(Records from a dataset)

************

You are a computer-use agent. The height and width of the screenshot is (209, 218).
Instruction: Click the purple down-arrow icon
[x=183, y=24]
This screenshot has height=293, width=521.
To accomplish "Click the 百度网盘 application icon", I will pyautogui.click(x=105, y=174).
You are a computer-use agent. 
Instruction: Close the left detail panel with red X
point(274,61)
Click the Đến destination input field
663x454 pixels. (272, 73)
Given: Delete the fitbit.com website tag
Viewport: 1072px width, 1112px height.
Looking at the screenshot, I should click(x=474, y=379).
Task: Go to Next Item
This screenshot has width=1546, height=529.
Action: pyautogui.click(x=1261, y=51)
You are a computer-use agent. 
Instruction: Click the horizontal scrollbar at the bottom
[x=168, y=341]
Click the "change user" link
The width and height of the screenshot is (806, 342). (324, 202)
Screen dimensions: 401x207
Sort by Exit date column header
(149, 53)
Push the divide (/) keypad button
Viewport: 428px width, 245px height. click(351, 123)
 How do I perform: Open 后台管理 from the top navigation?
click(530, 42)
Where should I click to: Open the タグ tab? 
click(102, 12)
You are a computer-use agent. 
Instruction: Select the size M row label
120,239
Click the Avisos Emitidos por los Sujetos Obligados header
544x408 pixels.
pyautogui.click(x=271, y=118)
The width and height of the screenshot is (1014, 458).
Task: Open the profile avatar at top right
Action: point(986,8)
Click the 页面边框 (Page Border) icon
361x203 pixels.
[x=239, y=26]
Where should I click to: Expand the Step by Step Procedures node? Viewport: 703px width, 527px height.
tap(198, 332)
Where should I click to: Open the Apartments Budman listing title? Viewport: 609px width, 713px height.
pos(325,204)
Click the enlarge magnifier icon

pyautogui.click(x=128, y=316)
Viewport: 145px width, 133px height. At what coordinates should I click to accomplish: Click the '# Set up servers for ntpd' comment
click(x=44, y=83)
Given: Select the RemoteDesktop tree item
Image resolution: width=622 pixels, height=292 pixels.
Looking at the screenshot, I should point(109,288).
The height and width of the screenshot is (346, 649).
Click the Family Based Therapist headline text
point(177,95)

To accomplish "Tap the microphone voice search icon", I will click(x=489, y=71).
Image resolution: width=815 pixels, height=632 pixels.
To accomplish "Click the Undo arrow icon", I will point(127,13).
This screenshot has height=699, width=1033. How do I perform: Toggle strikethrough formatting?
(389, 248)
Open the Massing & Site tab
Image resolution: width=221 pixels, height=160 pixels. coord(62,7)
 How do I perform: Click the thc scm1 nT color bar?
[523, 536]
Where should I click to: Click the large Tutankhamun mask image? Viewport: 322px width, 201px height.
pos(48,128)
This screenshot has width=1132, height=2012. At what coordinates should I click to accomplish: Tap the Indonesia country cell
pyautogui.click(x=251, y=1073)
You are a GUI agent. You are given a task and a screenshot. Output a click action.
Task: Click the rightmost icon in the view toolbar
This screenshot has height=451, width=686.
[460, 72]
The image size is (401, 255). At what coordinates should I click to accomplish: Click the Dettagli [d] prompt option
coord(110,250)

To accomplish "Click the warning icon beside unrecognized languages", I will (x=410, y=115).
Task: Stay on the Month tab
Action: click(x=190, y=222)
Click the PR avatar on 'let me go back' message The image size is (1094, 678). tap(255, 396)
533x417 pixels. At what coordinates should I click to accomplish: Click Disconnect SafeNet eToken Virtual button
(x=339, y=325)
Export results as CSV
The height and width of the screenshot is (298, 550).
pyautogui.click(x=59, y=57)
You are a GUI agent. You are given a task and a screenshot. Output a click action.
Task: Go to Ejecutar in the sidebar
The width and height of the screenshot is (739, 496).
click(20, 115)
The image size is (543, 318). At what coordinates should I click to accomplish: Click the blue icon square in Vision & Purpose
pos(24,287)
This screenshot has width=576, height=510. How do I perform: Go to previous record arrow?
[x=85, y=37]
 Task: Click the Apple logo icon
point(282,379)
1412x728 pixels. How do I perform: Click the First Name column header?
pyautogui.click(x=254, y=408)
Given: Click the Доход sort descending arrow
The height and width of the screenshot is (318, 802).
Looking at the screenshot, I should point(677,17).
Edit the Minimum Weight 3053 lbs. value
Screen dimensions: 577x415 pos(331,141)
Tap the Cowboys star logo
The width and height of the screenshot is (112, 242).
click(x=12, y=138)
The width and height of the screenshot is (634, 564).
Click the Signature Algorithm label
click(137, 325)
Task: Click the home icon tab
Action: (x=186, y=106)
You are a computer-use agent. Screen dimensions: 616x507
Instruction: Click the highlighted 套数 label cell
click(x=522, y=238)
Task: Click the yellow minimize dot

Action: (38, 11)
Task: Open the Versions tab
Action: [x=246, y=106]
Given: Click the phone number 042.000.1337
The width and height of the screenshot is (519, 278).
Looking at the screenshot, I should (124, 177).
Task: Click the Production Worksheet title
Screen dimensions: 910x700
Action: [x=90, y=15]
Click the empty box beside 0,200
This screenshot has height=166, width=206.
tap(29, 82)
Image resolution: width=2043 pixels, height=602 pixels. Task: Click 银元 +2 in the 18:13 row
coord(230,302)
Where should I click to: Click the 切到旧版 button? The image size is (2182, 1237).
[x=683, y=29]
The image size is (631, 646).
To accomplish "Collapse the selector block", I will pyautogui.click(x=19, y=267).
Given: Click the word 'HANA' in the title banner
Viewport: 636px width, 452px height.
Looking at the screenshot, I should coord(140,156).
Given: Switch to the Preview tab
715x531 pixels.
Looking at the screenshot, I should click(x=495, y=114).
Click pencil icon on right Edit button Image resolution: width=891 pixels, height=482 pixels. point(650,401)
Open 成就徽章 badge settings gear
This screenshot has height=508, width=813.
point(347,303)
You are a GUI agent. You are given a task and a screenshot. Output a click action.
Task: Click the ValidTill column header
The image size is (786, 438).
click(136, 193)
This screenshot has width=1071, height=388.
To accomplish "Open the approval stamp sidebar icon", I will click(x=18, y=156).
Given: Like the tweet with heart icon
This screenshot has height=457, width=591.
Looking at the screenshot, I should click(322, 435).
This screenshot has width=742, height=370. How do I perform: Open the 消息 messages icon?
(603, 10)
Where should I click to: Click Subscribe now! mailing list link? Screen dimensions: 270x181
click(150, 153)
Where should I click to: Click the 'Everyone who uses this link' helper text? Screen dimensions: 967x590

************

* Task objective: Once you have read the entries, write them all out again exactly.

* Solution to this exercise:
You are a computer-use agent. The height and width of the screenshot is (209, 218).
Instruction: Click the purple down-arrow icon
[x=183, y=24]
This screenshot has height=293, width=521.
To accomplish "Click the 百度网盘 application icon", I will pyautogui.click(x=105, y=174).
You are a computer-use agent. 
Instruction: Close the left detail panel with red X
point(274,61)
Click the Đến destination input field
663x454 pixels. (272, 73)
Given: Delete the fitbit.com website tag
Viewport: 1072px width, 1112px height.
Looking at the screenshot, I should click(x=474, y=379).
Task: Go to Next Item
This screenshot has width=1546, height=529.
Action: pyautogui.click(x=1261, y=51)
You are a computer-use agent. 
Instruction: Click the horizontal scrollbar at the bottom
[x=168, y=341]
Click the "change user" link
The width and height of the screenshot is (806, 342). (324, 202)
Screen dimensions: 401x207
Sort by Exit date column header
(149, 53)
Push the divide (/) keypad button
Viewport: 428px width, 245px height. click(351, 123)
 How do I perform: Open 后台管理 from the top navigation?
click(530, 42)
Where should I click to: Open the タグ tab? 
click(102, 12)
You are a computer-use agent. 
Instruction: Select the size M row label
120,239
Click the Avisos Emitidos por los Sujetos Obligados header
544x408 pixels.
pyautogui.click(x=271, y=118)
The width and height of the screenshot is (1014, 458).
Task: Open the profile avatar at top right
Action: point(986,8)
Click the 页面边框 (Page Border) icon
361x203 pixels.
[x=239, y=26]
Where should I click to: Expand the Step by Step Procedures node? Viewport: 703px width, 527px height.
tap(198, 332)
Where should I click to: Open the Apartments Budman listing title? Viewport: 609px width, 713px height.
pos(325,204)
Click the enlarge magnifier icon

pyautogui.click(x=128, y=316)
Viewport: 145px width, 133px height. At what coordinates should I click to accomplish: Click the '# Set up servers for ntpd' comment
click(x=44, y=83)
Given: Select the RemoteDesktop tree item
Image resolution: width=622 pixels, height=292 pixels.
Looking at the screenshot, I should point(109,288).
The height and width of the screenshot is (346, 649).
Click the Family Based Therapist headline text
point(177,95)

To accomplish "Tap the microphone voice search icon", I will click(x=489, y=71).
Image resolution: width=815 pixels, height=632 pixels.
To accomplish "Click the Undo arrow icon", I will point(127,13).
This screenshot has height=699, width=1033. How do I perform: Toggle strikethrough formatting?
(389, 248)
Open the Massing & Site tab
Image resolution: width=221 pixels, height=160 pixels. coord(62,7)
 How do I perform: Click the thc scm1 nT color bar?
[523, 536]
Where should I click to: Click the large Tutankhamun mask image? Viewport: 322px width, 201px height.
pos(48,128)
This screenshot has width=1132, height=2012. At what coordinates should I click to accomplish: Tap the Indonesia country cell
pyautogui.click(x=251, y=1073)
You are a GUI agent. You are given a task and a screenshot. Output a click action.
Task: Click the rightmost icon in the view toolbar
This screenshot has height=451, width=686.
[460, 72]
The image size is (401, 255). At what coordinates should I click to accomplish: Click the Dettagli [d] prompt option
coord(110,250)

To accomplish "Click the warning icon beside unrecognized languages", I will (x=410, y=115).
Task: Stay on the Month tab
Action: click(x=190, y=222)
Click the PR avatar on 'let me go back' message The image size is (1094, 678). tap(255, 396)
533x417 pixels. At what coordinates should I click to accomplish: Click Disconnect SafeNet eToken Virtual button
(x=339, y=325)
Export results as CSV
The height and width of the screenshot is (298, 550).
pyautogui.click(x=59, y=57)
You are a GUI agent. You are given a task and a screenshot. Output a click action.
Task: Go to Ejecutar in the sidebar
The width and height of the screenshot is (739, 496).
click(20, 115)
The image size is (543, 318). At what coordinates should I click to accomplish: Click the blue icon square in Vision & Purpose
pos(24,287)
This screenshot has width=576, height=510. How do I perform: Go to previous record arrow?
[x=85, y=37]
 Task: Click the Apple logo icon
point(282,379)
1412x728 pixels. How do I perform: Click the First Name column header?
pyautogui.click(x=254, y=408)
Given: Click the Доход sort descending arrow
The height and width of the screenshot is (318, 802).
Looking at the screenshot, I should point(677,17).
Edit the Minimum Weight 3053 lbs. value
Screen dimensions: 577x415 pos(331,141)
Tap the Cowboys star logo
The width and height of the screenshot is (112, 242).
click(x=12, y=138)
The width and height of the screenshot is (634, 564).
Click the Signature Algorithm label
click(137, 325)
Task: Click the home icon tab
Action: (x=186, y=106)
You are a computer-use agent. Screen dimensions: 616x507
Instruction: Click the highlighted 套数 label cell
click(x=522, y=238)
Task: Click the yellow minimize dot

Action: (38, 11)
Task: Open the Versions tab
Action: [x=246, y=106]
Given: Click the phone number 042.000.1337
The width and height of the screenshot is (519, 278).
Looking at the screenshot, I should (124, 177).
Task: Click the Production Worksheet title
Screen dimensions: 910x700
Action: [x=90, y=15]
Click the empty box beside 0,200
This screenshot has height=166, width=206.
tap(29, 82)
Image resolution: width=2043 pixels, height=602 pixels. Task: Click 银元 +2 in the 18:13 row
coord(230,302)
Where should I click to: Click the 切到旧版 button? The image size is (2182, 1237).
[x=683, y=29]
The image size is (631, 646).
To accomplish "Collapse the selector block", I will pyautogui.click(x=19, y=267).
Given: Click the word 'HANA' in the title banner
Viewport: 636px width, 452px height.
Looking at the screenshot, I should coord(140,156).
Given: Switch to the Preview tab
715x531 pixels.
Looking at the screenshot, I should click(x=495, y=114).
Click pencil icon on right Edit button Image resolution: width=891 pixels, height=482 pixels. point(650,401)
Open 成就徽章 badge settings gear
This screenshot has height=508, width=813.
point(347,303)
You are a GUI agent. You are given a task and a screenshot. Output a click action.
Task: Click the ValidTill column header
The image size is (786, 438).
click(136, 193)
This screenshot has width=1071, height=388.
To accomplish "Open the approval stamp sidebar icon", I will click(x=18, y=156).
Given: Like the tweet with heart icon
This screenshot has height=457, width=591.
Looking at the screenshot, I should click(322, 435).
This screenshot has width=742, height=370. How do I perform: Open the 消息 messages icon?
(603, 10)
Where should I click to: Click Subscribe now! mailing list link? Screen dimensions: 270x181
click(150, 153)
Where should I click to: Click the 'Everyone who uses this link' helper text? Screen dimensions: 967x590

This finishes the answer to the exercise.